Thursday, November 16, 2017

Veterans Affairs Office of Inspector General (OIG) in Washington, D.C., United States for Thursday, 16 November 2017 "Healthcare Inspection – Mental Health Care Concerns, Atlantic County Community Based Outpatient Clinic, Northfield, New Jersey"

Veterans Affairs Office of Inspector General (OIG) in Washington, D.C., United States for Thursday, 16 November 2017 "Healthcare Inspection – Mental Health Care Concerns, Atlantic County Community Based Outpatient Clinic, Northfield, New Jersey"
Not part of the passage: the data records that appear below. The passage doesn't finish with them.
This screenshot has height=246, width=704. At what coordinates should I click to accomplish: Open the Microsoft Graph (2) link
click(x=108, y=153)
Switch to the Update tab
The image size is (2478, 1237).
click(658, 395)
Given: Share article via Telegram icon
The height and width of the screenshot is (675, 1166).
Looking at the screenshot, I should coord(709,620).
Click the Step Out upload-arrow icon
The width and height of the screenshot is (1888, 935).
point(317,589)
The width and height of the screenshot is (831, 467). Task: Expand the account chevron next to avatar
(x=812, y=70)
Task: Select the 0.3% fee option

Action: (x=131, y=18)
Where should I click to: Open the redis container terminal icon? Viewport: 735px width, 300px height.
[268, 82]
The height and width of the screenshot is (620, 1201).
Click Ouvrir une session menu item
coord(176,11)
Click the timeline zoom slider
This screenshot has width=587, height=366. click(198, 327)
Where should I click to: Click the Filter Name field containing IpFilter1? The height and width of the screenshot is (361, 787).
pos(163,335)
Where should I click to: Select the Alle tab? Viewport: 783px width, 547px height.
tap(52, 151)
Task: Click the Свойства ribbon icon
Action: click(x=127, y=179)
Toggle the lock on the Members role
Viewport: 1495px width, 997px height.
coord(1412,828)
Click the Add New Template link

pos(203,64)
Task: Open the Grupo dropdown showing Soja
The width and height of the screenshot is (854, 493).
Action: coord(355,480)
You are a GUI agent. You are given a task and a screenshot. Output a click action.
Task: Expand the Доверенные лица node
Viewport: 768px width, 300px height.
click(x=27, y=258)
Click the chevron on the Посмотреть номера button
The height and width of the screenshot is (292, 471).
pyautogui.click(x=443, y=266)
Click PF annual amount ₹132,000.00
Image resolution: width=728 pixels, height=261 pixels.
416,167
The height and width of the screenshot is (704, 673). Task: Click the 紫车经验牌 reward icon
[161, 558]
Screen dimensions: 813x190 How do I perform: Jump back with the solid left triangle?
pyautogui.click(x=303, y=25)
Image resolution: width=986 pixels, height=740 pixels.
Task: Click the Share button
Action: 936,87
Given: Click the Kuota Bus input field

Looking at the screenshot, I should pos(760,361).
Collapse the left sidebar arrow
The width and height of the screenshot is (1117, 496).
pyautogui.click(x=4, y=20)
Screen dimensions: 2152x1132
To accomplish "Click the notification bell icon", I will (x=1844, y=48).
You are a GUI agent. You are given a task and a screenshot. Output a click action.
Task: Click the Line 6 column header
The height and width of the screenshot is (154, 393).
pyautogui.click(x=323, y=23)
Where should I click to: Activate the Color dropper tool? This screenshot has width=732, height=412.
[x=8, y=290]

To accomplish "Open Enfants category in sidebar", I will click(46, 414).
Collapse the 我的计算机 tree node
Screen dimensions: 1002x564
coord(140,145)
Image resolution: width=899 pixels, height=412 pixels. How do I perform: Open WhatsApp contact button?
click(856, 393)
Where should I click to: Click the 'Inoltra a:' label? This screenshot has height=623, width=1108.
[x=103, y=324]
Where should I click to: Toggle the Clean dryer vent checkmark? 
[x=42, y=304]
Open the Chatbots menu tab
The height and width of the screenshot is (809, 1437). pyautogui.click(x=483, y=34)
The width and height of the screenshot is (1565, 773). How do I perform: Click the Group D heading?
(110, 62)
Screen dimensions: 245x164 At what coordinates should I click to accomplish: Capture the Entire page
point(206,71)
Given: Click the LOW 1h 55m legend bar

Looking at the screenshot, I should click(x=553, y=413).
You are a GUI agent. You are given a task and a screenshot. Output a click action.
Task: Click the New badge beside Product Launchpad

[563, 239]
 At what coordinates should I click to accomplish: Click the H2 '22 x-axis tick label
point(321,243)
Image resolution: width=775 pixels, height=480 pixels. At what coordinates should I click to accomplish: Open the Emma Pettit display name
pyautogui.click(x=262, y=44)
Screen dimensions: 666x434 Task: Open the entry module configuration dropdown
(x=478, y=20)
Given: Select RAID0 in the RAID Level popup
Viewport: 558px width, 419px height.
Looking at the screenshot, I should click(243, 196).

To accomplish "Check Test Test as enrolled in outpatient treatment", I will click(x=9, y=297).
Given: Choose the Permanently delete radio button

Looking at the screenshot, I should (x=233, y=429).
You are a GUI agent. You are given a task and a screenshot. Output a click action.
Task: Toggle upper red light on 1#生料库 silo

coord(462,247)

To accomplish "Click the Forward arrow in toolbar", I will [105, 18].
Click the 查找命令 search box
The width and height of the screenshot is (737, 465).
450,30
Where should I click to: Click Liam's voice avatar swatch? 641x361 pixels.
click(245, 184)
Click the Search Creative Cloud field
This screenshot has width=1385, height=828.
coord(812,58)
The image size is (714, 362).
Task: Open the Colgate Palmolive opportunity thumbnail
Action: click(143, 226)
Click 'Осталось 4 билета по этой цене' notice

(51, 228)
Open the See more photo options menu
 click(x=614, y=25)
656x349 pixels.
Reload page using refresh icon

Oversight Reports for Veterans Affairs Office of Inspector General (OIG). This information has recently been updated, and is now available.
Healthcare Inspection – Mental Health Care Concerns, Atlantic County Community Based Outpatient Clinic, Northfield, New Jersey
OIG conducted a healthcare inspection in response to requests from Senator Cory Booker, Senator Robert Menendez, and Congressman Frank LoBiondo to assess concerns that a patient’s insufficient access to timely mental health (MH) care may have contributed to the patient’s suicide and that general access to MH care was limited at the Atlantic County Community Based Outpatient Clinic (CBOC), Northfield, NJ. The patient at the center of this review received routine MH care at the CBOC for several years through the fall of 2014. The patient requested a MH appointment in late 2015, which was scheduled for 3 months later. In the interim, the patient experienced severe family and vocational stressors and ultimately completed suicide before the date of his scheduled MH appointment. The patient had not been seen by his MH providers for 11 months prior to his death. We identified failures to provide the patient a timely appointment and that instructions for overbooking were either not followed or not communicated. We found the staff failed to follow up on clinic cancellations, patient no-shows, and appointments for approved care in the community, leaving the patient without follow-up appointments and refills for prescribed medications. We found the clinical staff failed to acknowledge and document the lack of appointments and failed to reach out to re-engage the patient in therapy. In addition, staff failed to make appointments for authorized care in the community. In general, the facility did not provide appropriate supervision and oversight of clinic processes for walk-in patients, patient no-shows, clinic cancellations, non-VA care coordination consults, and patient termination.